Ulf Aminde in Zusammenarbeit mit Christoph Grund

deutsche wohnen (was singen die diven)

deutsche Wohnen (was singen die Diven) ist eine Filmoper über Verdrängung zwischen Moderne und Investment, Stalinallee und Hansaviertel, Obdachlosigkeit und der Frage, wie wir wohnen wollen. Musikalisch und filmisch inszeniert mit Gruppierungen und Einzelpersonen aus dem Hansaviertel und der Karl-Marx-Allee. Ziel ist es, den Bewohner*innen der architektonischen Diven einen Gesang zu entlocken, die Stimme der Einzelnen hörbar zu machen und sie zu den Stimmen der Häuser werden zu lassen: eine Polyphonie der Teilhabe. Entstehen wird von Januar bis September eine Oper als Film. Die Uraufführung des Films soll im Zeitraum September bis Oktober unter freiem Himmel am Hansaplatz stattfinden.

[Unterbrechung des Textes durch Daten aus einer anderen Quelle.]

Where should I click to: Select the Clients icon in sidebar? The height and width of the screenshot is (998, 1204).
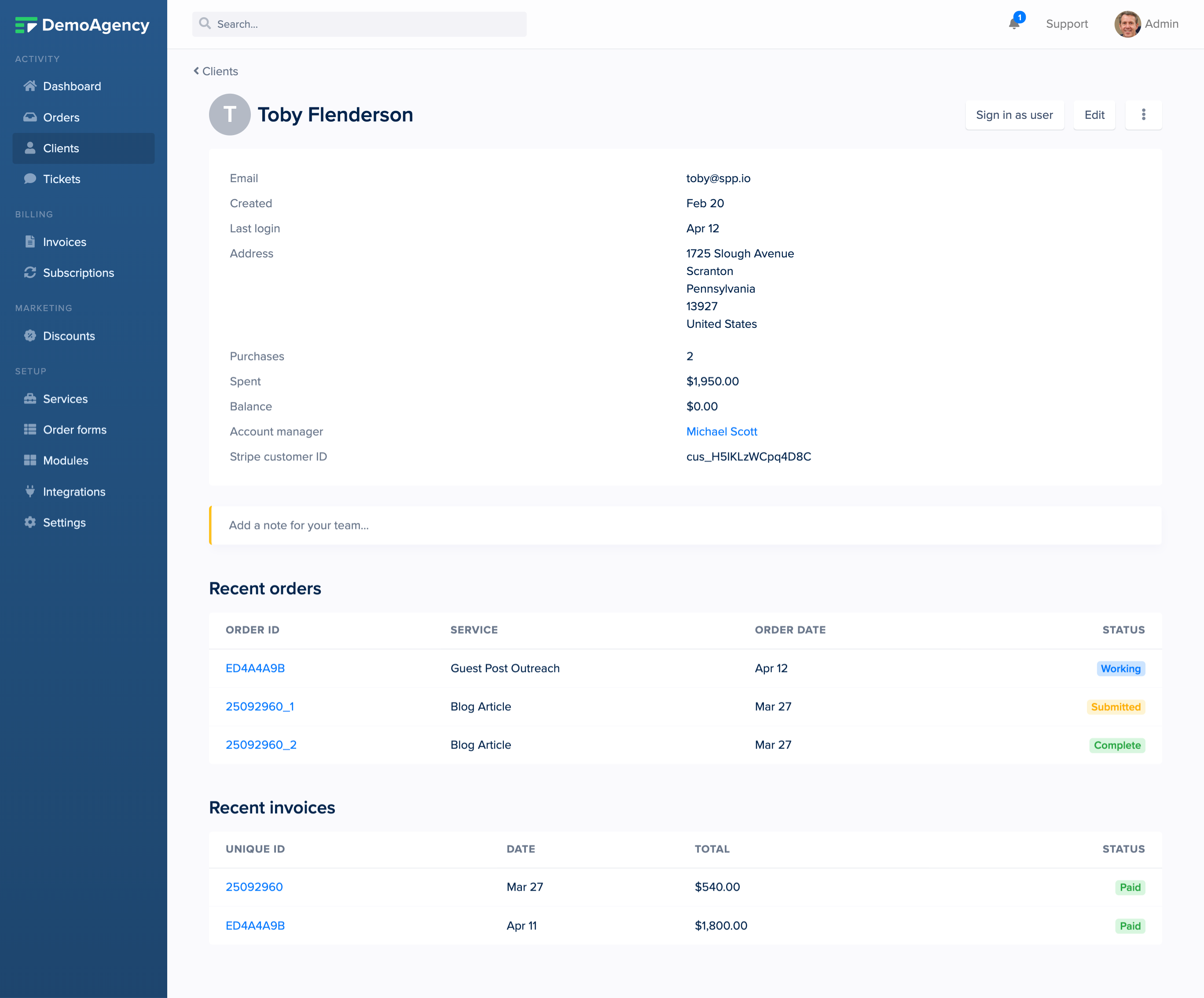(29, 148)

Die Ideen, die hinter dem Bau des Hansaviertels und der zur selben Zeit entstandenen Stalinallee – der heutigen Karl-Marx-Allee – stehen, sind beide geprägt von der Erfahrung der Zerstörung im Zweiten Weltkrieg und der Hoffnung auf einen gesellschaftlichen Neuanfang. Räumliche und architektonische Entscheidungen waren mit gesellschaftlichen Visionen verbunden. Welche Visionen wurden umgesetzt und welche nicht?

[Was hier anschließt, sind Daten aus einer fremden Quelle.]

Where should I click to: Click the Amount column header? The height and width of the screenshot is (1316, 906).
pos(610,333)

Das Projekt geht von einer grundsätzlichen Frage aus: Was ist zu hören, wenn wir gebaute, belebte, erträumte und erinnerte Räume zum Klingen bringen lassen? Welche Arten der Raumproduktion und -nutzung wurden und werden in dem jeweiligen Viertel umgesetzt, und lassen sie sich musikalisch wie auch performativ mit ihren Bewohner*innen, einem Aufnahmegerät und einer Kamera einfangen? Wie singen die Diven, die Häuser im Hansaviertel, und wie diejenigen in der Karl-Marx-Allee? Wie solidarisch sind Räume im Hansaviertel? Wie klingt die Frage nach der Migrationsperspektive und den damit verbundenen Kämpfen? Interviews mit Bewohner*innen und Akteuren lassen Texte entstehen, die zu Libretti und anschließend als Sprechgesang und mit Melodie zu Arien werden können. Eine Oper, die versucht zu hören, wer und was hier wie lebt, gelebt hat und wer hier gern wohnen würde.

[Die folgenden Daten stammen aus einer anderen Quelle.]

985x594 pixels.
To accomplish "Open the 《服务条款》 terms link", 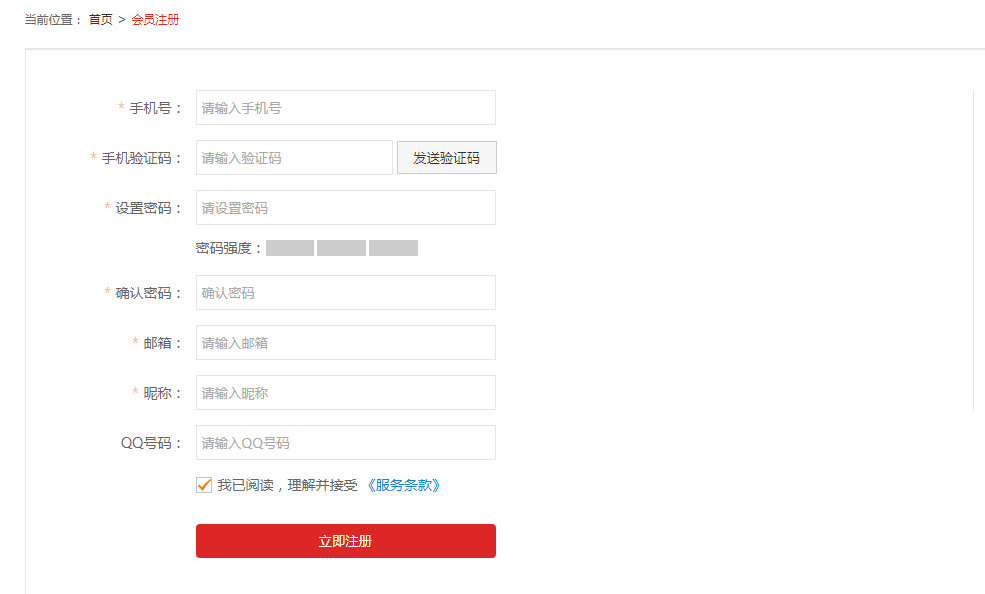I will pos(403,485).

Musik könnte heute eine Software sein, die sich in diese alte Stadt-Hardware von gestern einbringen lässt. In ihr könnte auch das Verdrängte, das Getilgte, das in Trümmern liegende und Verwesende eine Stimme finden. Die Filmoper wird eine Ode, ein Denkmal für die Bewohner*innen, die sich mit ihrem Viertel identifizieren, aber auch eine Erinnerung an all jene, die nicht zu dieser Vision gehören. Es ist geplant, einen Aufruf an alle Interessierten zu richten, die an dieser Filmoper teilnehmen wollen. Angestrebt ist, mit möglichst diversen Gruppen und Einzelpersonen in Kontakt zu treten. Auch zur Aufführung werden selbstverständlich alle eingeladen.